Sorber doubted that the Columbia River Bar Pilots would want to use an electric pilot boat. However, the Columbia Bar is one of the most demanding pilot runs in the country.
“They’re not going to want to go out over the bar on something electric and wonder if they’re going to make it back,” he said. “I know I wouldn’t.”
Stapleton acknowledged that a negative for all-electric boats is cost. Robert Allan estimates that the RAlly 1600-E could cost $1 million more (Canadian) than the steel, diesel-powered version. He pointed out that government programs to reduce emissions could help reduce the price tag.

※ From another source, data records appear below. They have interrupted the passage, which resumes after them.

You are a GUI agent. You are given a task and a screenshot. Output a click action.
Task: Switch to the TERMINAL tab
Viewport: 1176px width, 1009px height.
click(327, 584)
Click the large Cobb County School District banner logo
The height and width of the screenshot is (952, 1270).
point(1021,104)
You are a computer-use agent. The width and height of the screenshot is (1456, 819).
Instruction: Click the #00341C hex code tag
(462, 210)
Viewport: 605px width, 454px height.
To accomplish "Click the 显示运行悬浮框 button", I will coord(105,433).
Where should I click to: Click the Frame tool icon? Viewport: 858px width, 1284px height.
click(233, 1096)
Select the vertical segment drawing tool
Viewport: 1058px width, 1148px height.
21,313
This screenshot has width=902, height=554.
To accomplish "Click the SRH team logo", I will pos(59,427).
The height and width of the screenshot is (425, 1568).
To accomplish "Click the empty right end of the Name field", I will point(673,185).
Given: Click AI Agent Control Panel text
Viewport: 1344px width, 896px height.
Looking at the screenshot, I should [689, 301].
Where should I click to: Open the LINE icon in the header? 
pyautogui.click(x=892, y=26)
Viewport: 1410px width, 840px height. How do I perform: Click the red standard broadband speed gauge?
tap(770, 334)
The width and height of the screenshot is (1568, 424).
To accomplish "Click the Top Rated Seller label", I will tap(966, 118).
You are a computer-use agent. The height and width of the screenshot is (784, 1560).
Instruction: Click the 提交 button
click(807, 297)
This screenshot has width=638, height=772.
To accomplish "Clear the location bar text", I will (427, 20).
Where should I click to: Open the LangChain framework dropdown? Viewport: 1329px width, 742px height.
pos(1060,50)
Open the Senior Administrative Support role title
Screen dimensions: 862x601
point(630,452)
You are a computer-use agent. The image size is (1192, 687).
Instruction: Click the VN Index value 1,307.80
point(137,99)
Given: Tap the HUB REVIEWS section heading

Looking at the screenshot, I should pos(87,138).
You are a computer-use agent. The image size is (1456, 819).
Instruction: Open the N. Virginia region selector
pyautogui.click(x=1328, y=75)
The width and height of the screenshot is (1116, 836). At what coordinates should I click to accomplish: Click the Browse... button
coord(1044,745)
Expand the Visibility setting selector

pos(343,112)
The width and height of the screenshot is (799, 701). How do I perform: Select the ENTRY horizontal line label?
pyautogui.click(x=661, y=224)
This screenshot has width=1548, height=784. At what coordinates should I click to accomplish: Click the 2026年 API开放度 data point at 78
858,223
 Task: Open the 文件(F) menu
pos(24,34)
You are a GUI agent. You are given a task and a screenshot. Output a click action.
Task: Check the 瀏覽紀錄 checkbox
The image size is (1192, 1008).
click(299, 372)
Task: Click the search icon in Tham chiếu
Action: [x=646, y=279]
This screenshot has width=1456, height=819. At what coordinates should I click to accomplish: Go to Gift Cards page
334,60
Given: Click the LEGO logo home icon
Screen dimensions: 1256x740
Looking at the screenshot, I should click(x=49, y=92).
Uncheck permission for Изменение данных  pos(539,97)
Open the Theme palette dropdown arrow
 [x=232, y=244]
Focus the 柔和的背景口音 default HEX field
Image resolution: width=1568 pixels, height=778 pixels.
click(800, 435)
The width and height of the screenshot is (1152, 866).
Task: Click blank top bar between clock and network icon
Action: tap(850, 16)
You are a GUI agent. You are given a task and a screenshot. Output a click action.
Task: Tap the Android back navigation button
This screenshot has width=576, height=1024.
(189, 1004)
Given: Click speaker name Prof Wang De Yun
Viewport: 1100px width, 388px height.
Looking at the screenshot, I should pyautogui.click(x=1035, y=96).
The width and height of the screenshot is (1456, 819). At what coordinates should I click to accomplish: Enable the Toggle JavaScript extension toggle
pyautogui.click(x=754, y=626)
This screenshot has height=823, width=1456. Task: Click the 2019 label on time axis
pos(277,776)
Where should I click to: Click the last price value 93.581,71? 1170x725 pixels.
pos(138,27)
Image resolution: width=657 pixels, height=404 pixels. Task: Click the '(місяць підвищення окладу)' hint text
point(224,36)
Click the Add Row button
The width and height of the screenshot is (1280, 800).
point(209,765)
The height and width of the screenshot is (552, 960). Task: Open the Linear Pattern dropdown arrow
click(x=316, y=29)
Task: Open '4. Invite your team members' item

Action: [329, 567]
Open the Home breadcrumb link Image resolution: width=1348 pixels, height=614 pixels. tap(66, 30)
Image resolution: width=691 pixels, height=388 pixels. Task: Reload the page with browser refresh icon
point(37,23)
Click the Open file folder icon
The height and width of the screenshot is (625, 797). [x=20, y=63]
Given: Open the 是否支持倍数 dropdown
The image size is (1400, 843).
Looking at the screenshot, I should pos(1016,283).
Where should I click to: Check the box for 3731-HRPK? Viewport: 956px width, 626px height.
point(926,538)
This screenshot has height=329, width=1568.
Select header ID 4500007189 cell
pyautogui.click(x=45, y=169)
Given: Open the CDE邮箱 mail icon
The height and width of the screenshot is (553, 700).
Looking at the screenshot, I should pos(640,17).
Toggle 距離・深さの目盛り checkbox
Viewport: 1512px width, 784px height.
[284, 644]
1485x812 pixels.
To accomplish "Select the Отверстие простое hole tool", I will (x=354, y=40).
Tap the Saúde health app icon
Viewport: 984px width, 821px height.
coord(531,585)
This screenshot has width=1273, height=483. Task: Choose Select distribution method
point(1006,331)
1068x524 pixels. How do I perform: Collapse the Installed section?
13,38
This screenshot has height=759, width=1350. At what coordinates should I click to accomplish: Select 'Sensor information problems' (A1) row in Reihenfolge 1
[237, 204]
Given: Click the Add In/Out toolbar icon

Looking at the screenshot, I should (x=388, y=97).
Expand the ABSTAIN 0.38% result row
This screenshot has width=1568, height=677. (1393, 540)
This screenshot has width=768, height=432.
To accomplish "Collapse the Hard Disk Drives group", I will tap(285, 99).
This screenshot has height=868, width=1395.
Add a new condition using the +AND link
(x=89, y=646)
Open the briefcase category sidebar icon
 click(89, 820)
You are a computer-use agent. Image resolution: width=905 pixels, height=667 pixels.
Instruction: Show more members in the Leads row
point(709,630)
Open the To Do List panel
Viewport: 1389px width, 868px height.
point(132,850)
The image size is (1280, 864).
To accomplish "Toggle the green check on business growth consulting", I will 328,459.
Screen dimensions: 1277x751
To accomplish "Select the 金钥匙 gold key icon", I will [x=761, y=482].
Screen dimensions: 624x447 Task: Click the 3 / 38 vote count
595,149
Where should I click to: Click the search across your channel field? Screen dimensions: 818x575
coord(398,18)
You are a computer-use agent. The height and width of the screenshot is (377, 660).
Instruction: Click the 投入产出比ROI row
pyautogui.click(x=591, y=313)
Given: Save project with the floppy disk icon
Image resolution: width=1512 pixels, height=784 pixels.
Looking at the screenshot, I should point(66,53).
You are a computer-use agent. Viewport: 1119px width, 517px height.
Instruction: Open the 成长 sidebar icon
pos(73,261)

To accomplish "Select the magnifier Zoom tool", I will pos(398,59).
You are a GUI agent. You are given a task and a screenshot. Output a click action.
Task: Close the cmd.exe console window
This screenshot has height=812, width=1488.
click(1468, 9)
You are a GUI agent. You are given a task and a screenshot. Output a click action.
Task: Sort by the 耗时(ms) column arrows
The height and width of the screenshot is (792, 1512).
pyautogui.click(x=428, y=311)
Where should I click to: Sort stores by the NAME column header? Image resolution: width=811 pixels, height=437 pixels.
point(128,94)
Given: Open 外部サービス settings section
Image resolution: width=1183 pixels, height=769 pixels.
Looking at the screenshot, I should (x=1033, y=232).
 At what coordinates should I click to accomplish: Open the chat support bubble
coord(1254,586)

In the case of the RSD-E Tug 2513, the Ports of Auckland is paying the entire cost, with no grants or subsidies. The electric tug will cost twice that of a diesel, the operator said, including the cost of the charging infrastructure. But Auckland also projects a $12 million savings in operating costs over the 25-year lifetime of the tug.
In addition to cost, there are concerns for operators about venturing into unproven technology in the tug and pilot boat sectors. “It would be really scary for a business owner to say, ‘Here’s $20 million, let me know if it works,’” Sorber said about the prospect of ordering electric tugs.
Steve Shaver, president of Shaver Transportation in Portland, Ore., said the company looked into buying a hybrid tug three or four years ago. “We were going to be one of the potential leaders in the industry, and I got a little concerned about getting ahead of ourselves,” he said.
Shaver said the company does embrace new technology, calling its Tier 4 newbuild Samantha S. “probably the most sophisticated tug in the country right now.” But the concept of an all-electric boat is different.
“To get into a whole different area that we haven’t dealt with before is a little daunting at this time until it’s more of a proven commodity,” he said.
Using the new technology also carries an operating risk. “When you’re a pilot on these tugs, there’s a lot of liability out there,” Sorber said. “If you get yourself in a position where you need the horsepower and you don’t have it, who’s going to be pointing the finger about that (after an) incident?”